Von Unteriberg nach Luzern
Mich wundernd über glänzende Schweizerkreuze an neuerstellten Kuhställen, mich wundernd über Ortsflecken, die Namen tragen wie Nügüetli, Höhport und Schmalzgruben, gelange ich mit einem von Kurve zu Kurve sich wiegenden Postauto tiefer und tiefer hinein in die Innereien des Kantons Schwyz, bis nach Unteriberg.
An der hintersten Haltestelle im Dorf steige ich aus und stehe auf einem grossen Platz, der überschwemmt wird von sonntäglicher Leere; es fragt sich, ob Unteriberg auf die nächste Viehschau wartet oder aber auf die Wiederauferstehung Wilhelm Tells. Nur vor dem Gasthaus Horat sitzen drei Männer an dem einzigen dort vorhandenen Tisch; zwei rauchen, einer trinkt, keiner spricht – alle drei duellieren sich mit der Ereignislosigkeit. Bei dem, was der Koch zu dem zwischen zwei handdicken Brotscheiben steckenden Käse serviert, handelt es sich gewiss um die Gurken gewordene Form seines Mitleids; ein Sandwich ohne Fleisch hält er für eine halbe Sache.
Bald hole ich mit der befeuchteten Beere des Mittelfingers die letzten Brosamen vom Teller und schwinge mich aufs Rennrad.
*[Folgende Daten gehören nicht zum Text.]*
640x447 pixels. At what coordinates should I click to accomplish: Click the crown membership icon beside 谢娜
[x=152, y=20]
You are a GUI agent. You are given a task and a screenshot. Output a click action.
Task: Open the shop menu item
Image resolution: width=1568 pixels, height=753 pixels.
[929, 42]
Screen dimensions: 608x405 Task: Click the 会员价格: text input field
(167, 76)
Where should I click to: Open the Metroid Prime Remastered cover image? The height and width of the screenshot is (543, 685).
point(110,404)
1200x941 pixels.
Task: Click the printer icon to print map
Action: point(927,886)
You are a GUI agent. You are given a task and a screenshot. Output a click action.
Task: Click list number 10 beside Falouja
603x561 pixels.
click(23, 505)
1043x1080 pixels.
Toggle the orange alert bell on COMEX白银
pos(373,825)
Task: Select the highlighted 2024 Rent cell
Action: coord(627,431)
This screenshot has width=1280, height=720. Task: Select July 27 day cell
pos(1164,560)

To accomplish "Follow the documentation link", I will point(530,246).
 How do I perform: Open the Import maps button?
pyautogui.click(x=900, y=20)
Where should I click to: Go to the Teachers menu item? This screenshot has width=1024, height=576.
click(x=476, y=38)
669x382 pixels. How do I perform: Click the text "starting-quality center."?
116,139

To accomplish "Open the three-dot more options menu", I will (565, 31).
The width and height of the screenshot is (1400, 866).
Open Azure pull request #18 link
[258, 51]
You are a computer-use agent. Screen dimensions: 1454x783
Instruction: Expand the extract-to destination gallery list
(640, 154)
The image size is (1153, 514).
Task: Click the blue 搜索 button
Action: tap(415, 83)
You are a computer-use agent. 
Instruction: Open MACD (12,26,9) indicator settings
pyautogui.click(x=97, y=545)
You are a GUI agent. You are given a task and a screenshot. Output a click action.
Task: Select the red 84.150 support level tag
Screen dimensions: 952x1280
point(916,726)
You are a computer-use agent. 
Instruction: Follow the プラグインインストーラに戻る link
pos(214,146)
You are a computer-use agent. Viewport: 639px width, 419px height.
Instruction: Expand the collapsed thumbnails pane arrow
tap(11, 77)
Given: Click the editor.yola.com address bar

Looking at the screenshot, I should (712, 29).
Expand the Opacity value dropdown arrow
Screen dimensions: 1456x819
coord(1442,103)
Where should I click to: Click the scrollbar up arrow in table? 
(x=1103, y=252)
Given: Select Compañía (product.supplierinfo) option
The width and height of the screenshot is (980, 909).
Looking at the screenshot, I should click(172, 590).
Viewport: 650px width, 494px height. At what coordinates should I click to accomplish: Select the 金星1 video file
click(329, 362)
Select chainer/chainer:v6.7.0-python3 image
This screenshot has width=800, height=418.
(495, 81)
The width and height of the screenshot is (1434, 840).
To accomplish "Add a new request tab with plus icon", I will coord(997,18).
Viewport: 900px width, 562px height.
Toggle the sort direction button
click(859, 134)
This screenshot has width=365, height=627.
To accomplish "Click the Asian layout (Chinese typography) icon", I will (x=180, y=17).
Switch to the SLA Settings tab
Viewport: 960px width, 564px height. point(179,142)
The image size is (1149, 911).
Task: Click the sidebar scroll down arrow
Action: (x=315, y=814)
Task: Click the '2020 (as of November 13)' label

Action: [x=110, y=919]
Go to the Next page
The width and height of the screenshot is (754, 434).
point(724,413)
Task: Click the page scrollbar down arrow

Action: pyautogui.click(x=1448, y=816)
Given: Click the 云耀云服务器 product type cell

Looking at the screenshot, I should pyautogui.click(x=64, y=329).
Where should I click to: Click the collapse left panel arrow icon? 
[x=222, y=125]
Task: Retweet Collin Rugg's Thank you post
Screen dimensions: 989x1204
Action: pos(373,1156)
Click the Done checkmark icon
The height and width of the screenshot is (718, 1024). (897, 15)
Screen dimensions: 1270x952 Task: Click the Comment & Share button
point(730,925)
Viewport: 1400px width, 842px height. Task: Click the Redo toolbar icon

Das elefantengraue Band der Strasse schlängelt sich durch die von Hochmooren durchzogene Landschaft, und weil mich wieder und wieder batteriebetriebene Velos überholen, denke ich an die Polin, die neu mit mir auf dem Bauernhof arbeitet. Neulich habe ich sie gefragt, welcher Arbeit sie in Polen nachgegangen war. «In Polen Arbeit schwierig», sagte sie. Damit war das Thema für sie erledigt. Ihr könnte ich kaum erklären, wieso in diesem Land so viele sportliche Leute auf einem batteriebetriebenen Fahrrad sitzen. Wollen sie gleich schnell fahren wie zuvor, aber ohne zu schwitzen? Wollen sie die schöne Natur möglichst rasch hinter sich lassen? Abgeschreckt von der magnetischen Wirkung des auch hier unausbleiblichen Passrestaurants gehe ich nahtlos zur Abfahrt über; fast tausend Höhenmeter geht es runter nach Schwyz.
Am Fuss des Rigi, kurz nach Immensee, biege ich in einem Kreisel falsch ab und befinde mich unverhofft bei der legendenumwobenen Hohlen Gasse; ein kurzer, von einem dichten Streifen Wald beschatteter Hohlweg, der, beflügelt von der geistigen Landesverteidigung, 1937 in den «ursprünglichen» Zustand gebracht worden war. Das heisst: die Steinblöcke rechts und links der alten Strasse wurden in die Mitte gerückt, damit der Hohlweg schön eng werde, der alte Asphalt wurde durch Steine ersetzt, um die Stätte historischer wirken zu lassen. Schulklasse um Schulklasse spürt hier seither einem Volkshelden nach, wohlwissend, dass es ihn nicht gegeben hat. In welcher Schweiz lebten wir heute, wenn Tell in der Geschichte Schillers niemanden umgebracht, sondern zum Beispiel die Schokolade oder meinetwegen das Birchermüesli erfunden hätte?
Am Rand der Hohlen Gasse, wo sich fabelhafte Historie und nüchterne Gegenwart die Hand geben, pflücke ich von einem blühenden Gundermann, knabbere die winzigen, zart-süssen Blüten. Ausgleichende Wirkung auf den Stoffwechsel wird dem Gundermann nachgesagt. Das kann ich, heimisch in einem Land, dessen Wohlstand und Geschichte mir immer wieder Rätsel aufgeben, gut gebrauchen. Im Kreisel erwische ich diesmal die richtige Abzweigung nach Luzern; geblendet vom silbernen Vierwaldstätterwasser lasse ich die Kette schnurren.